100マイル地元食ルールでのキャンピングカー旅で手に入れた士別産サフォークラムのモモの塊。食べるには解体しないといけません。慣れ親しんだジンギスカンですが、すべてが新鮮に感じました。

今回は、初めてのジンギスカンの下準備のお話です。

 

明日は公園でジンギスカン

今回のキャンピングカー旅では、生産者さんに会って食材を調達することばかり優先していました。なので、家に帰ってからが食材を存分に味わえる楽しい時間です。

旅の途中からとにかくすぐに食べたかったのは、「士別市地域おこし協力隊」の加藤さんのご尽力で手に入れることができた、士別で育ったサフォークのラムの肉です。モモの塊で3kgもあります。

羊飼いの家の谷内料理長と加藤さん
サフォークのモモの塊を持つ谷内料理長と加藤さん

食べ方は、なんと言ってもジンギスカンでしょう。我が家がある北海道では、ジンギスカンが家庭の味として食生活に溶け込んでいます。明日は、孫に会いに来た両親と一緒に公園でバーベキューをする予定です。

 

初めての解体作業は動画を参考に
士別ラムのモモの塊
後ろ脚1本分のモモの塊

目の前にどんと置かれた3kgのモモの塊。これを見慣れたジンギスカン用のスライスにするためには、解体しないといけません。でも心配は無用。今は、塊肉の解体方法だって動画投稿サイトで見られる時代です。
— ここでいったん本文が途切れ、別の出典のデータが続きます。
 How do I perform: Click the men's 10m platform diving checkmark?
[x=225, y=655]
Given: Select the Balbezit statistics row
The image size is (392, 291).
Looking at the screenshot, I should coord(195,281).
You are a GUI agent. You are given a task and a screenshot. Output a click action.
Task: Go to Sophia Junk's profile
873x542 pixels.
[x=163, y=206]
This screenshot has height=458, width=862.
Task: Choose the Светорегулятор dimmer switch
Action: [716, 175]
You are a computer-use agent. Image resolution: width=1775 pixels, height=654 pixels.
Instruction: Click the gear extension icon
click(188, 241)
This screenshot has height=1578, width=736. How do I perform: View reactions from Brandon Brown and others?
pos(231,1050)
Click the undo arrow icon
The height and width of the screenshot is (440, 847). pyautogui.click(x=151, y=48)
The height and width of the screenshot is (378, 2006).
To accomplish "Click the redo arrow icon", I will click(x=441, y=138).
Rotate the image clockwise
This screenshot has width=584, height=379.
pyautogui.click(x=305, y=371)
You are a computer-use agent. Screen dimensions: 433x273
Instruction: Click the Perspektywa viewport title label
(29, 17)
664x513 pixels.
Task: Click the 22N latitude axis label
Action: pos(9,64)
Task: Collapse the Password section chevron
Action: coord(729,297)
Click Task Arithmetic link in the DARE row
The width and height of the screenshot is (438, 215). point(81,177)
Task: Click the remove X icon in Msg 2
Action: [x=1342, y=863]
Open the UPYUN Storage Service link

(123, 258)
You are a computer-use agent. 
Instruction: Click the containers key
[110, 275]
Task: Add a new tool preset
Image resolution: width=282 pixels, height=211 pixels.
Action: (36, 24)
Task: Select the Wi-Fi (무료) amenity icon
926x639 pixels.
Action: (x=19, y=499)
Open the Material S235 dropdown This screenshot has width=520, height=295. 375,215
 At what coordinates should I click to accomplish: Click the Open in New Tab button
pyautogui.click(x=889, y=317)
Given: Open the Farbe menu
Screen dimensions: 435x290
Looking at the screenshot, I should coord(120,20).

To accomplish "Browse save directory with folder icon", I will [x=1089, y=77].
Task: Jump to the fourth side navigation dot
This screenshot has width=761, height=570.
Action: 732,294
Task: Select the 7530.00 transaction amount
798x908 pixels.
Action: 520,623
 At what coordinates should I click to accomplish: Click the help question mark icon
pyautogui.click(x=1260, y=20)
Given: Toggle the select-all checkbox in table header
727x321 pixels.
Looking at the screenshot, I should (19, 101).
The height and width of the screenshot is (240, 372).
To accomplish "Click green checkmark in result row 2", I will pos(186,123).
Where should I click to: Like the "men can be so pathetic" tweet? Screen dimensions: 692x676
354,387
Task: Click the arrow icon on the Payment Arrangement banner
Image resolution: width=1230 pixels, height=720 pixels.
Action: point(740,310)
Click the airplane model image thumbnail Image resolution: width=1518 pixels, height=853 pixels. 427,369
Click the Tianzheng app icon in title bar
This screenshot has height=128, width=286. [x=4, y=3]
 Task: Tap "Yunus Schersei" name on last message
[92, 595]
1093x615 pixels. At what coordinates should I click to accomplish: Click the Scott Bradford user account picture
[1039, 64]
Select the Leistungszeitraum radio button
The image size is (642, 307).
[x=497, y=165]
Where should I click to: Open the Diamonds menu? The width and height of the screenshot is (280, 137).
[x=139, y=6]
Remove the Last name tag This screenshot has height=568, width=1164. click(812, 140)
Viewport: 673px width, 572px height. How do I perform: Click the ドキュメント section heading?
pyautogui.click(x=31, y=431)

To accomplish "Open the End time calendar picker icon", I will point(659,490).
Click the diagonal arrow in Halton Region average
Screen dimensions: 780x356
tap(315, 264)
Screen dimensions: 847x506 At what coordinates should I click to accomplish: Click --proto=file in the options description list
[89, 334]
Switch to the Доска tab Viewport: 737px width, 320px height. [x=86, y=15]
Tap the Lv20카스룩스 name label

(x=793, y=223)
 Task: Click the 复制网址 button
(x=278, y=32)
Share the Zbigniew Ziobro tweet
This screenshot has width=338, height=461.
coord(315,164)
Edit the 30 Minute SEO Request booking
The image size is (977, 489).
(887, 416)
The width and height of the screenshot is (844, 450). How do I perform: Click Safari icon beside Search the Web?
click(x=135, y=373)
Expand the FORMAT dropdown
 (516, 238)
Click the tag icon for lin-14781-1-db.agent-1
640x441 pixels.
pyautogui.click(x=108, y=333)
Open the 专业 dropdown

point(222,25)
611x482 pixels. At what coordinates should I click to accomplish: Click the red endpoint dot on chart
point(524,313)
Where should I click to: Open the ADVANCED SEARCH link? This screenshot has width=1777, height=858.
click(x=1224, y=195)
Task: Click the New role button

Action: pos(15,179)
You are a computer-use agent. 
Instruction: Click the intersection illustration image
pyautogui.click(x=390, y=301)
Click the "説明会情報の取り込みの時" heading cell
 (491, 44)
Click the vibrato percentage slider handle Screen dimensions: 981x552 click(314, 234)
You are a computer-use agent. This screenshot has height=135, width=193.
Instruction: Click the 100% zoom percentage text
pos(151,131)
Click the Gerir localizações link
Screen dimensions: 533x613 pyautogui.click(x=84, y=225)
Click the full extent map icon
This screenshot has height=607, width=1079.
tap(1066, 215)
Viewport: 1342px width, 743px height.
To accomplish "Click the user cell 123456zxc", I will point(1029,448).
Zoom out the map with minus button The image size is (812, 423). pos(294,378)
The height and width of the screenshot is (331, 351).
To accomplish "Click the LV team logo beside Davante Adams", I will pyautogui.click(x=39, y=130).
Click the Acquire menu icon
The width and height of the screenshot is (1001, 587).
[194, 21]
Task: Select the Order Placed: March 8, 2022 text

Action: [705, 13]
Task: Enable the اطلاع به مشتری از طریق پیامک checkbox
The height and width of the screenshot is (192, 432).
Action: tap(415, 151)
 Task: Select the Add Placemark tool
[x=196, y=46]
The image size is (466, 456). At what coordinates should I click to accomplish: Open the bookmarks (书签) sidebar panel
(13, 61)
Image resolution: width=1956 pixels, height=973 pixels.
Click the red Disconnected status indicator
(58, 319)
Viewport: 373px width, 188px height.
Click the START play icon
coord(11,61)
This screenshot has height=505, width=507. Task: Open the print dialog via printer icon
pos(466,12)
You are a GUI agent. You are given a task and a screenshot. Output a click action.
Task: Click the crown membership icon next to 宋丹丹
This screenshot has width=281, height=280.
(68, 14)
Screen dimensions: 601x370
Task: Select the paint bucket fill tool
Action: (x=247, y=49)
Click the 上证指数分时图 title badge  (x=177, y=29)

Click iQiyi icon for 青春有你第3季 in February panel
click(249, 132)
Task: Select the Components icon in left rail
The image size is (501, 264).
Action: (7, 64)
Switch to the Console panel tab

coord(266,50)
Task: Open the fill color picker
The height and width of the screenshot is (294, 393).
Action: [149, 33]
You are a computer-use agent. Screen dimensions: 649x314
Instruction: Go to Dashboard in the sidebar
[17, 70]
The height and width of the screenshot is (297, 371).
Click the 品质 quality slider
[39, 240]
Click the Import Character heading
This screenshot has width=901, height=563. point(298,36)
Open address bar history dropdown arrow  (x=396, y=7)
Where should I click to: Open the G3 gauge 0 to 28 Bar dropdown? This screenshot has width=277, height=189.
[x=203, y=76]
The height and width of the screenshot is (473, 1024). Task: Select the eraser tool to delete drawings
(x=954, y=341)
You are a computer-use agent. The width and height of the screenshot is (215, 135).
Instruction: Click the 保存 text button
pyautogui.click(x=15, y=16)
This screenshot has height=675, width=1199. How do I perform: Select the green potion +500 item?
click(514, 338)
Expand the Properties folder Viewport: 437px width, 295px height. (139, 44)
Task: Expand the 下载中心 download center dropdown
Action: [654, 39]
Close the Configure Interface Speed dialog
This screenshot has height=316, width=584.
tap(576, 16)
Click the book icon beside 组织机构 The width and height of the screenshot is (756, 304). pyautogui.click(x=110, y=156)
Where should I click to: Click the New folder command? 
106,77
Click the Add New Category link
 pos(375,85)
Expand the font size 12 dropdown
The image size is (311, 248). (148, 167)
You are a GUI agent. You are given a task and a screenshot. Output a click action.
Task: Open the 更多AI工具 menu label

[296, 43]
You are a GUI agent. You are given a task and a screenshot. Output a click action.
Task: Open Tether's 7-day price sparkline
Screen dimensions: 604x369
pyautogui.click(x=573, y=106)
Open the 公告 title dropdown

大きな筋肉と筋肉の境目にある膜と脂に沿って包丁を入れると、モモ肉はいくつかのパーツに分かれていきます。表面に残った筋や膜、余計な脂身をそぎ取っていけば、徐々に見慣れたお肉の姿になっていきます。

士別ラムのブロック肉
筋肉のブロックまで解体できれば安心

お店で出てくるラム肉よりも厚めに1cmぐらにスライスします。丁寧に並べれば、それはもうジンギスカンの肉です。動画を見ただけの付け焼刃の解体作業でも、家族で食べるには全く問題ない出来栄えになります。

士別ラムのスライス
見るからに美味しそうなラム肉

 

ジンギスカンの甘辛ダレを作る

ジンギスカンはどこからがジンギスカンなのでしょうか。最近では、ジンギスカンの特徴とも言えるモンゴルの鉄兜の形をした鉄鍋を使わない網焼きジンギスカンや、タレを使わない塩ジンギスカン、もはや羊でもない鹿ジンギスカンまであります。

私にとっては、あの甘辛いタレこそがジンギスカンの主役です。と言ってもいつも通り、100マイル外の材料が入っている市販のタレは買えないので、自作するしかありません。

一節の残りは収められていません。